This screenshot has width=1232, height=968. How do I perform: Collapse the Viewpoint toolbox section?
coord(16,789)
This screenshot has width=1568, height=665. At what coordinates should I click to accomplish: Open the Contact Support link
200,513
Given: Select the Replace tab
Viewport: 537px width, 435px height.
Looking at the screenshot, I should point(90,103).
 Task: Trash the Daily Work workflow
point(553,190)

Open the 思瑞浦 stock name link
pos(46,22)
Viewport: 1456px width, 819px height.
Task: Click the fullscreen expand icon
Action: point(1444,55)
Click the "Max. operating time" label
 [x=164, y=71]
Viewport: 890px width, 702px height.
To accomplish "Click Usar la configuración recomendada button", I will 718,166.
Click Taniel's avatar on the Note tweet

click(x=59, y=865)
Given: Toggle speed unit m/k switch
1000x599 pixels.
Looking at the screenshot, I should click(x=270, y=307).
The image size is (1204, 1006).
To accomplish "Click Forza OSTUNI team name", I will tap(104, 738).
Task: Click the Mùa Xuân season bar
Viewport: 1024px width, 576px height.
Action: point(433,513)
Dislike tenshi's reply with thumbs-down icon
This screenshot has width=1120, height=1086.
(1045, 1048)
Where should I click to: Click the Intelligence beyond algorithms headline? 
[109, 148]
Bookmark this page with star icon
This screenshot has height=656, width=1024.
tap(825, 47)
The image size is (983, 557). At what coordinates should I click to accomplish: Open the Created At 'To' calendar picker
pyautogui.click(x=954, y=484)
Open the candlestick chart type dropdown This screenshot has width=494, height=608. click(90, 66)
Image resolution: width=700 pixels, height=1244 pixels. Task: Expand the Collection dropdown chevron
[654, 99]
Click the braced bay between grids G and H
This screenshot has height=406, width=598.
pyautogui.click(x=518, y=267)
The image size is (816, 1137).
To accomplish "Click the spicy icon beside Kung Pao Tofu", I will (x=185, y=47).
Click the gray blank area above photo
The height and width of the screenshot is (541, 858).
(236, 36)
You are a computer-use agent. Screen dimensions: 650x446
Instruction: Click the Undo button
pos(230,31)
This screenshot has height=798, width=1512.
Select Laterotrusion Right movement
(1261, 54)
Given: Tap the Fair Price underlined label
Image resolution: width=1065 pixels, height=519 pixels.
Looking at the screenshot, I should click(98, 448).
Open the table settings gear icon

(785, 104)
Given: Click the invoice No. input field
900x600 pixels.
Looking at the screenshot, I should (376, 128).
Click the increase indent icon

┄┄┄┄┄┄

Your instructions: Copy out the material in full, exactly as it reads.

Task response:
This screenshot has width=1232, height=968. How do I perform: Collapse the Viewpoint toolbox section?
coord(16,789)
This screenshot has width=1568, height=665. At what coordinates should I click to accomplish: Open the Contact Support link
200,513
Given: Select the Replace tab
Viewport: 537px width, 435px height.
Looking at the screenshot, I should point(90,103).
 Task: Trash the Daily Work workflow
point(553,190)

Open the 思瑞浦 stock name link
pos(46,22)
Viewport: 1456px width, 819px height.
Task: Click the fullscreen expand icon
Action: point(1444,55)
Click the "Max. operating time" label
 [x=164, y=71]
Viewport: 890px width, 702px height.
To accomplish "Click Usar la configuración recomendada button", I will 718,166.
Click Taniel's avatar on the Note tweet

click(x=59, y=865)
Given: Toggle speed unit m/k switch
1000x599 pixels.
Looking at the screenshot, I should click(x=270, y=307).
The image size is (1204, 1006).
To accomplish "Click Forza OSTUNI team name", I will tap(104, 738).
Task: Click the Mùa Xuân season bar
Viewport: 1024px width, 576px height.
Action: point(433,513)
Dislike tenshi's reply with thumbs-down icon
This screenshot has width=1120, height=1086.
(1045, 1048)
Where should I click to: Click the Intelligence beyond algorithms headline? 
[109, 148]
Bookmark this page with star icon
This screenshot has height=656, width=1024.
tap(825, 47)
The image size is (983, 557). At what coordinates should I click to accomplish: Open the Created At 'To' calendar picker
pyautogui.click(x=954, y=484)
Open the candlestick chart type dropdown This screenshot has width=494, height=608. click(90, 66)
Image resolution: width=700 pixels, height=1244 pixels. Task: Expand the Collection dropdown chevron
[654, 99]
Click the braced bay between grids G and H
This screenshot has height=406, width=598.
pyautogui.click(x=518, y=267)
The image size is (816, 1137).
To accomplish "Click the spicy icon beside Kung Pao Tofu", I will (x=185, y=47).
Click the gray blank area above photo
The height and width of the screenshot is (541, 858).
(236, 36)
You are a computer-use agent. Screen dimensions: 650x446
Instruction: Click the Undo button
pos(230,31)
This screenshot has height=798, width=1512.
Select Laterotrusion Right movement
(1261, 54)
Given: Tap the Fair Price underlined label
Image resolution: width=1065 pixels, height=519 pixels.
Looking at the screenshot, I should click(98, 448).
Open the table settings gear icon

(785, 104)
Given: Click the invoice No. input field
900x600 pixels.
Looking at the screenshot, I should (376, 128).
Click the increase indent icon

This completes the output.